4話

 日はすっかり暮れていた。木立のなかの道を、デルタとプロメは歩いて屋敷に向かっている。

 どこか不確かな足取りながら、それでもデルタはまっすぐ歩こうとしていた。後ろを歩いているプロメにはそう見えた。

 あ、と思った瞬間、デルタの体勢が崩れる。道からそれて、やぶへと倒れ込みそうになる。慌ててプロメは駆け出す。

(って重い――)

 プロメは右側からデルタを支える。靴が地面にめり込み、ずずずとずれていく。

「デ、デルタ様ぁ~」

 情けない声を出すしかなかった。

「おまえか……」

 はっと気がついたデルタがプロメを確認し、安堵したようにつぶやく。

「プロメですよ~、すみません~、もう、限界です~」

「すまない」

 そう言ってデルタは膝に手をつき、自分のからだを支える。

 開放されたプロメは脚部の損傷をチェック――多大な負荷がかかりはしたが、ダメージはなかった。一安心――って違う、とプロメは思う。

「デルタ様! 大丈夫なんですか?」

「調子を崩すなんて、まるで人間に戻ったようだ」

「そんな……」

 笑えないユーモアだった。デルタは元より人間だ。でもそう思うことそのものは、きっと喜ばしいことなのだろう。しかしデルタの自嘲気味な冗談を聞くと、プロメは胸の内がざわついた。本当にそれがいいことなのか、プロメにはわからなくなってしまう。

「今日はすみませんでした」

 プロメは思わず頭をさげていた。

「なんだ、いったい」

「気分転換になればと思ったんです。でも逆にデルタ様を傷つけてしまいました」

「そうか、――そうだな、おれは傷ついたんだな」

 確認するようにデルタはつぶやいた。

「ついこの間までもう感情など残っていないと思っていた。おまえがいれば、おまえが代わりになってくれる――感情すらアウトソースができると安心していた。ただそれは違ったんだな。おれはいままで強烈に感情が動かされるような、そういうものを避けていただけだったんだ。このからだが望んだことなのか、おれ自身が無意識に望んだことなのかはわからないが……」

「デルタ様……、それは」

 デルタがこちらを向く。ミラーシェードの奥に隠された視線には、初めて会った時の威圧感はなくなっていた。プロメが慣れたこともあるが、いまのデルタはまるで泣く直前の子どものように見えた。

「それが生きることだと思います」

「――そうか、そうまでしておれは生きたいのか……」

 不意にデルタが視線を外し、遠くを見る。すぐにプロメも気がつく。屋敷の方向だ。

 光が走り、遅れて躰を震わせる衝撃音が一度――爆発だ。戦争中に何度も身を震わせた、爆発だ。

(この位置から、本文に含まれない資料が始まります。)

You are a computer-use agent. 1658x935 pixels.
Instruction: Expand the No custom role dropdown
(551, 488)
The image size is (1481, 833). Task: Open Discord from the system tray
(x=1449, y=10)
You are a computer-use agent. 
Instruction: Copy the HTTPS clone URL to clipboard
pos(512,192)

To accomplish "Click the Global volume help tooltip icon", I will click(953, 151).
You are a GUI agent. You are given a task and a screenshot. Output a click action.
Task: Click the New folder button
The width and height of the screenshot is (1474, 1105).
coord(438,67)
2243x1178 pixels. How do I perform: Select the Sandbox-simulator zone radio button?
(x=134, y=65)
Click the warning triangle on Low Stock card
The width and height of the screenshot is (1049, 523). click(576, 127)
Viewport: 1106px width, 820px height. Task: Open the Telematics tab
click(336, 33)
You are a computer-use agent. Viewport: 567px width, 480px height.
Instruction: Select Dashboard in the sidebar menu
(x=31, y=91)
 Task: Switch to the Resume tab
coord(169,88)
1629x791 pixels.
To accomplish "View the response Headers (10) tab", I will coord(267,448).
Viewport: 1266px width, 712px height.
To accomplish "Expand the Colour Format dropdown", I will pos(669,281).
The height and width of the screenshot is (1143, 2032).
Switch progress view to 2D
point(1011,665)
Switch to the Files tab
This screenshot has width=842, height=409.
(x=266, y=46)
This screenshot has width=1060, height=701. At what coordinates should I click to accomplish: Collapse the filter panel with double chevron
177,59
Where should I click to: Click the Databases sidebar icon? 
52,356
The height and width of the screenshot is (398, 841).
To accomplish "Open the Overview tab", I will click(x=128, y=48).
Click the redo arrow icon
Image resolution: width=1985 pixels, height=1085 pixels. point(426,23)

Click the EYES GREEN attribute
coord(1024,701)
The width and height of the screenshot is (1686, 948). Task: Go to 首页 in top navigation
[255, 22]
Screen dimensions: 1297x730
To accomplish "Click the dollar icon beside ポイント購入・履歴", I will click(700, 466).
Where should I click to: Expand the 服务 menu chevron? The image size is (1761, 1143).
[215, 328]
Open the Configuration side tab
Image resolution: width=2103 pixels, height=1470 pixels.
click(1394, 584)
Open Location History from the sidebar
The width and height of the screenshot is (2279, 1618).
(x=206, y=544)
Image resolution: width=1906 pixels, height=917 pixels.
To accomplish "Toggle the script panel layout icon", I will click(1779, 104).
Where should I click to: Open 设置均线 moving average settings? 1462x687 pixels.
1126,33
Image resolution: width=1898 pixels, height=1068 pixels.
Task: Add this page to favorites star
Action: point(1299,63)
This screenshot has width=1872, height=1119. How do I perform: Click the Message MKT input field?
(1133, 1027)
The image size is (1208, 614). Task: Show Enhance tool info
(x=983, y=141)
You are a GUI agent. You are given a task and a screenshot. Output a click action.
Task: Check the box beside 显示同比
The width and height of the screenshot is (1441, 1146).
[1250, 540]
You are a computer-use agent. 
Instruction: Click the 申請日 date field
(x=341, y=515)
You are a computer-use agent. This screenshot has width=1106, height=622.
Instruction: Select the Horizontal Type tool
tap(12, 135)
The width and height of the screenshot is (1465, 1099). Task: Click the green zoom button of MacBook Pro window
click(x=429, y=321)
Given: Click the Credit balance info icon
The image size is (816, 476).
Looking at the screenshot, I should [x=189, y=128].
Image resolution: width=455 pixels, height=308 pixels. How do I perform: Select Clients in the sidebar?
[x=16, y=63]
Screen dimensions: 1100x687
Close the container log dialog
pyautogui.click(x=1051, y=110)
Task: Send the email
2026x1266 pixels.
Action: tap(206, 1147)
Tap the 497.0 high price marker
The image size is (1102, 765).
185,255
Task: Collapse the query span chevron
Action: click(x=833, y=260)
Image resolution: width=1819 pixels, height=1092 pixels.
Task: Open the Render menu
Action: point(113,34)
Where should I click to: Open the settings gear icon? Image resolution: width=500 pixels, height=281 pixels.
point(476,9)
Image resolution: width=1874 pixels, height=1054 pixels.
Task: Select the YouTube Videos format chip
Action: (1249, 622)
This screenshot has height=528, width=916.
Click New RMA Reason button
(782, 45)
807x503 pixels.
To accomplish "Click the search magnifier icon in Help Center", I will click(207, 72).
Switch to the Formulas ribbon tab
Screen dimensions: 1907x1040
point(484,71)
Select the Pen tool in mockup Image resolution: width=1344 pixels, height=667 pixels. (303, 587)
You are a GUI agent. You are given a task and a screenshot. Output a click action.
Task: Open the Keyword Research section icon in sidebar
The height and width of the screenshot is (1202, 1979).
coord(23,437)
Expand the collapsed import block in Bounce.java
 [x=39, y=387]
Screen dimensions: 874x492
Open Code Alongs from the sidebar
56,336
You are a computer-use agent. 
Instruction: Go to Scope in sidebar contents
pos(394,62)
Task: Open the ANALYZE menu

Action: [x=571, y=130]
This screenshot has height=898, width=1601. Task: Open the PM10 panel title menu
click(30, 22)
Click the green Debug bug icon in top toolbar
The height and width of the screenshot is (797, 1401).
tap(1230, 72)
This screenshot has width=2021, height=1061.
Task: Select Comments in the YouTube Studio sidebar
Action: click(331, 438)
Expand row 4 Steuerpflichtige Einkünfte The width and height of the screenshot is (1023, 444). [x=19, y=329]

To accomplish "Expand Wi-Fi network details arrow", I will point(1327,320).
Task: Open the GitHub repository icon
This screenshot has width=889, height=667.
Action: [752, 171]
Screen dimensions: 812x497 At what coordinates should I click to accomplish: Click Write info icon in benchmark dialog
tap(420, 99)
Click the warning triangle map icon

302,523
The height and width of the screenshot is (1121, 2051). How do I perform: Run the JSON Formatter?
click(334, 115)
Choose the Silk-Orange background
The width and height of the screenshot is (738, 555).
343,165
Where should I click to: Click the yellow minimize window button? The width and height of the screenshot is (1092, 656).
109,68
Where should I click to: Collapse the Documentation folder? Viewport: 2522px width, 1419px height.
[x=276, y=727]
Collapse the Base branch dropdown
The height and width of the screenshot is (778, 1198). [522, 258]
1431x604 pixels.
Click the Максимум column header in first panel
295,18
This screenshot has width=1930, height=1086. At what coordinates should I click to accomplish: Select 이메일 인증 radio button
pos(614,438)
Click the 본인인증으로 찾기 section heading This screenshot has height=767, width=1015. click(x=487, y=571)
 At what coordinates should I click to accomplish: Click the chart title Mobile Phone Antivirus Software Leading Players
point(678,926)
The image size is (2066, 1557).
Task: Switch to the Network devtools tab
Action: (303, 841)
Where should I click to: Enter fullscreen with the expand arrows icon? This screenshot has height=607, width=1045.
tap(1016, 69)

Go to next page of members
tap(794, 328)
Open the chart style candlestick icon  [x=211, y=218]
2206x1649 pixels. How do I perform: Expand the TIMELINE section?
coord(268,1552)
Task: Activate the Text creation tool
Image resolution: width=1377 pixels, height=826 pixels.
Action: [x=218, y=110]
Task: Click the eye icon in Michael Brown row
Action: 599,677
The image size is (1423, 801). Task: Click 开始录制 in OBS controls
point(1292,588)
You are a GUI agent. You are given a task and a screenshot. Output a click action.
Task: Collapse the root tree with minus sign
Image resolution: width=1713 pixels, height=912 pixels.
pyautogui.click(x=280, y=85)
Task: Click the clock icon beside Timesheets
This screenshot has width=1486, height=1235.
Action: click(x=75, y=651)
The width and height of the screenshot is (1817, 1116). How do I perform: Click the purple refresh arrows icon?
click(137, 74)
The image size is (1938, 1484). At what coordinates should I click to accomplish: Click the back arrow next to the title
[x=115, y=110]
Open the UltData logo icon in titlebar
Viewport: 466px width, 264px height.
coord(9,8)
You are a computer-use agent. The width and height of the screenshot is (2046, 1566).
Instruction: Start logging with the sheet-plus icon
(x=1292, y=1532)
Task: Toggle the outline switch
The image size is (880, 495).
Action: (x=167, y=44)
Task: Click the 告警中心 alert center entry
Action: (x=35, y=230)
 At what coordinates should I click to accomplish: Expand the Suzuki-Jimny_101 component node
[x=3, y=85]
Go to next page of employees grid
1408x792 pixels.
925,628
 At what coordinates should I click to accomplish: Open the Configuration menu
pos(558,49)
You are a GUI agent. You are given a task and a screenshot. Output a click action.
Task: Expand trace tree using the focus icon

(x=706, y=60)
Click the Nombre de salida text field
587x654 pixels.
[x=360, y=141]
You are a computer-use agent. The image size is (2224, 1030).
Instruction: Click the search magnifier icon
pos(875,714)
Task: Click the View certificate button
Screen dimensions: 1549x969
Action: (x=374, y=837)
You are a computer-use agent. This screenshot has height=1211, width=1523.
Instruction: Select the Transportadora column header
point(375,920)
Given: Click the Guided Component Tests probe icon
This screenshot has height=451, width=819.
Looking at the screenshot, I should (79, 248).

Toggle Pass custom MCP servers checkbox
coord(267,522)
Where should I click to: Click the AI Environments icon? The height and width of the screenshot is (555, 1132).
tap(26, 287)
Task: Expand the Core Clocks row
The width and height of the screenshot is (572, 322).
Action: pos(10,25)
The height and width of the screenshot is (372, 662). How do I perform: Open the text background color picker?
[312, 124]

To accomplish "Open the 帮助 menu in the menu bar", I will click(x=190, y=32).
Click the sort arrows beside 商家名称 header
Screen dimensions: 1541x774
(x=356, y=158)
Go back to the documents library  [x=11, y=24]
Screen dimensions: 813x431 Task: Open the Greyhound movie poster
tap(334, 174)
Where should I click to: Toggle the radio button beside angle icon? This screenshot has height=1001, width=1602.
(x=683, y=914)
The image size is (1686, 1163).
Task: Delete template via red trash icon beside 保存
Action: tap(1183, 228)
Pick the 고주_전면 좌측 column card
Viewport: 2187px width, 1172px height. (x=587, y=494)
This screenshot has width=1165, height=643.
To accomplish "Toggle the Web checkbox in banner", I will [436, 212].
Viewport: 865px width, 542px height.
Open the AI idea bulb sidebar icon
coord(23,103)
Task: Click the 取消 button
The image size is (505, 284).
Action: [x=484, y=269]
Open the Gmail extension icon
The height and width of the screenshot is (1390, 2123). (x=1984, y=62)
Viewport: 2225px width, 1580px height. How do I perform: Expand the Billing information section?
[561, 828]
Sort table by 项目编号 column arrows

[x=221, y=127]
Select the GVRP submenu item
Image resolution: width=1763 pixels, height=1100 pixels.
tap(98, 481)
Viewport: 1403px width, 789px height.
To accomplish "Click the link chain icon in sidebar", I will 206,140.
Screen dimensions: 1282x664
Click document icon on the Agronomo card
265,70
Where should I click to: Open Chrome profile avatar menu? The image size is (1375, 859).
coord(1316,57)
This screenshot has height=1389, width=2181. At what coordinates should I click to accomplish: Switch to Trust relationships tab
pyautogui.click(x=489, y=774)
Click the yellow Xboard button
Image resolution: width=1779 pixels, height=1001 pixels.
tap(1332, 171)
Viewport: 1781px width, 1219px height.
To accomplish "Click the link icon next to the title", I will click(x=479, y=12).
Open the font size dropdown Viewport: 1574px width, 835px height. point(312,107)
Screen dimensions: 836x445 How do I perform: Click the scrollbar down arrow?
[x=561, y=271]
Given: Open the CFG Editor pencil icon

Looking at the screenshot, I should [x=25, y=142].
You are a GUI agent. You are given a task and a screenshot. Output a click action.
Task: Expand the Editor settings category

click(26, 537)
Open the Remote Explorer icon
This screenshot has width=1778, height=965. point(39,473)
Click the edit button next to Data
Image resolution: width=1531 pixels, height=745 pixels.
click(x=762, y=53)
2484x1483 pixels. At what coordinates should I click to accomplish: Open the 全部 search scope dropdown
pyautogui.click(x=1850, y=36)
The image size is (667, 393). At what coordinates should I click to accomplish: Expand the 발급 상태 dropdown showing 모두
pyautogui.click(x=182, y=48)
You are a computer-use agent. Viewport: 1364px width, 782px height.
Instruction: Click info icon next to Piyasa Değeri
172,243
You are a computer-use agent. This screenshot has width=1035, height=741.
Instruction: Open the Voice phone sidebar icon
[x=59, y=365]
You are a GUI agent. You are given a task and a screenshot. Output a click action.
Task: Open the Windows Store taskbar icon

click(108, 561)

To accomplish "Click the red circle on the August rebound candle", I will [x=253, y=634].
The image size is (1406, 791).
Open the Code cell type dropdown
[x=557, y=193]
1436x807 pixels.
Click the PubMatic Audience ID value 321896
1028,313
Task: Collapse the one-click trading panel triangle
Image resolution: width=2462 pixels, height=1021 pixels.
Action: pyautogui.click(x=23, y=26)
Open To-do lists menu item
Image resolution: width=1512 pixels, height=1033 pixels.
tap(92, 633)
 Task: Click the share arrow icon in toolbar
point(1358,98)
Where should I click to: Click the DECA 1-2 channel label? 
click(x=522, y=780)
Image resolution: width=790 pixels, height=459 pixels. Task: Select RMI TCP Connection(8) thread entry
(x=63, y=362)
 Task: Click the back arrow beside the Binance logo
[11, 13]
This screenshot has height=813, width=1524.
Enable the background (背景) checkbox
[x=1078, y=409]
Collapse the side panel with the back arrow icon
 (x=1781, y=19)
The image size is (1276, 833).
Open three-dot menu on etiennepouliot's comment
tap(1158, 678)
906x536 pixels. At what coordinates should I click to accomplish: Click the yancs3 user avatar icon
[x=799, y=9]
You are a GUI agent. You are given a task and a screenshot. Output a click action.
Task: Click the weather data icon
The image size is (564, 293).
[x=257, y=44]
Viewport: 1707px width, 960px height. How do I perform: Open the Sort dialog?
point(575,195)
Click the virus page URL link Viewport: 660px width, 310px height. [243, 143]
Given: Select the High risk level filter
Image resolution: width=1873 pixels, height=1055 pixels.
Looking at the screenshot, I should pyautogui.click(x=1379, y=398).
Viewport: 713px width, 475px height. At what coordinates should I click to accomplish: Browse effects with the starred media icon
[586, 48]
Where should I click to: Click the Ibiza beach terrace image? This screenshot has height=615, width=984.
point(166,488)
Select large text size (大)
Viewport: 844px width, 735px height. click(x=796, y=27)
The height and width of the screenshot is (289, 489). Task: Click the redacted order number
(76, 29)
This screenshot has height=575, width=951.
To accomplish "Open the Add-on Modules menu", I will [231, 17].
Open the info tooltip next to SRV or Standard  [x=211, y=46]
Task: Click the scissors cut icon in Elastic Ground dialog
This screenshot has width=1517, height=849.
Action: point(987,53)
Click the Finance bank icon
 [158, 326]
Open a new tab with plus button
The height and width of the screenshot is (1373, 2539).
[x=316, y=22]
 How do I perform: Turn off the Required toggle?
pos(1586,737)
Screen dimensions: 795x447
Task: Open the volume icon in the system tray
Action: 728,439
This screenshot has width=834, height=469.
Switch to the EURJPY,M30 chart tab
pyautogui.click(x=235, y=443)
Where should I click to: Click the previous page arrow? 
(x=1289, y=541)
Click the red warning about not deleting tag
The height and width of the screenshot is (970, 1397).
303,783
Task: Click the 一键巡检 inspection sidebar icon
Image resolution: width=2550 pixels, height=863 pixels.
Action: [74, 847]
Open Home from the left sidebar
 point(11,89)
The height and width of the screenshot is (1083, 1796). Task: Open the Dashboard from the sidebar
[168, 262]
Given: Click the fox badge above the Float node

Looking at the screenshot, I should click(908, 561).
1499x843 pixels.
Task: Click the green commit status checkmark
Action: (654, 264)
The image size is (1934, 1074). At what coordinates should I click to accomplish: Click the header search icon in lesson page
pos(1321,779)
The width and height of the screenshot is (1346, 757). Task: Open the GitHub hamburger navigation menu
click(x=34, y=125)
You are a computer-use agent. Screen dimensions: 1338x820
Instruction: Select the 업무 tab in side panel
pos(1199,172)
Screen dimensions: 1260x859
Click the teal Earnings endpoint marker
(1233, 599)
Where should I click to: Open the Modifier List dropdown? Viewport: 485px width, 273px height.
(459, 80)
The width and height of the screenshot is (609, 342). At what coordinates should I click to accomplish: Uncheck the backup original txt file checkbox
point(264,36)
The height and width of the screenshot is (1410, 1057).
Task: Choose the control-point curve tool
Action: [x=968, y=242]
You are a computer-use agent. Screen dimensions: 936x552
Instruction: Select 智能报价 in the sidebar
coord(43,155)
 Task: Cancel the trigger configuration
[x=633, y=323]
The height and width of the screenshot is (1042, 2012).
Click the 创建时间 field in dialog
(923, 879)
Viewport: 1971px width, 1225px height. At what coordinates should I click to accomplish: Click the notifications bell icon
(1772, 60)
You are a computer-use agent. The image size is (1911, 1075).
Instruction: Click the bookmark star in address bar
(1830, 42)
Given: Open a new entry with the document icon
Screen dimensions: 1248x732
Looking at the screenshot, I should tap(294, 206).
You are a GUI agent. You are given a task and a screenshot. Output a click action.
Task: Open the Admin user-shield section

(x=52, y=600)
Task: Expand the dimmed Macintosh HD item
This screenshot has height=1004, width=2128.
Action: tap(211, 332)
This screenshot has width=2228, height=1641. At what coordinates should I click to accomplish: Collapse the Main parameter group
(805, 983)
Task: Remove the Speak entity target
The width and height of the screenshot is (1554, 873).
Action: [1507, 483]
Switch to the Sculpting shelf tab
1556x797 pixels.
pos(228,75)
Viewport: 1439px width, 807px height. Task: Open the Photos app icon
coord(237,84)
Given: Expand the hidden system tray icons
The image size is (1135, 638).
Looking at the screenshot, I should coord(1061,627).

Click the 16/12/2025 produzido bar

 衝撃波にざわめく木立の向こう側から、夜空にもはっきりと黒煙が立ち昇っていく。

「先に行く」

 言葉を残してデルタが消える。予備動作なしに駈け出し、すでに見えなくなっている。慌ててプロメも後を追う。屋敷の方向から物が焼ける匂いが漂ってくる。プロメは夜闇のなかを必死になって走り続けた。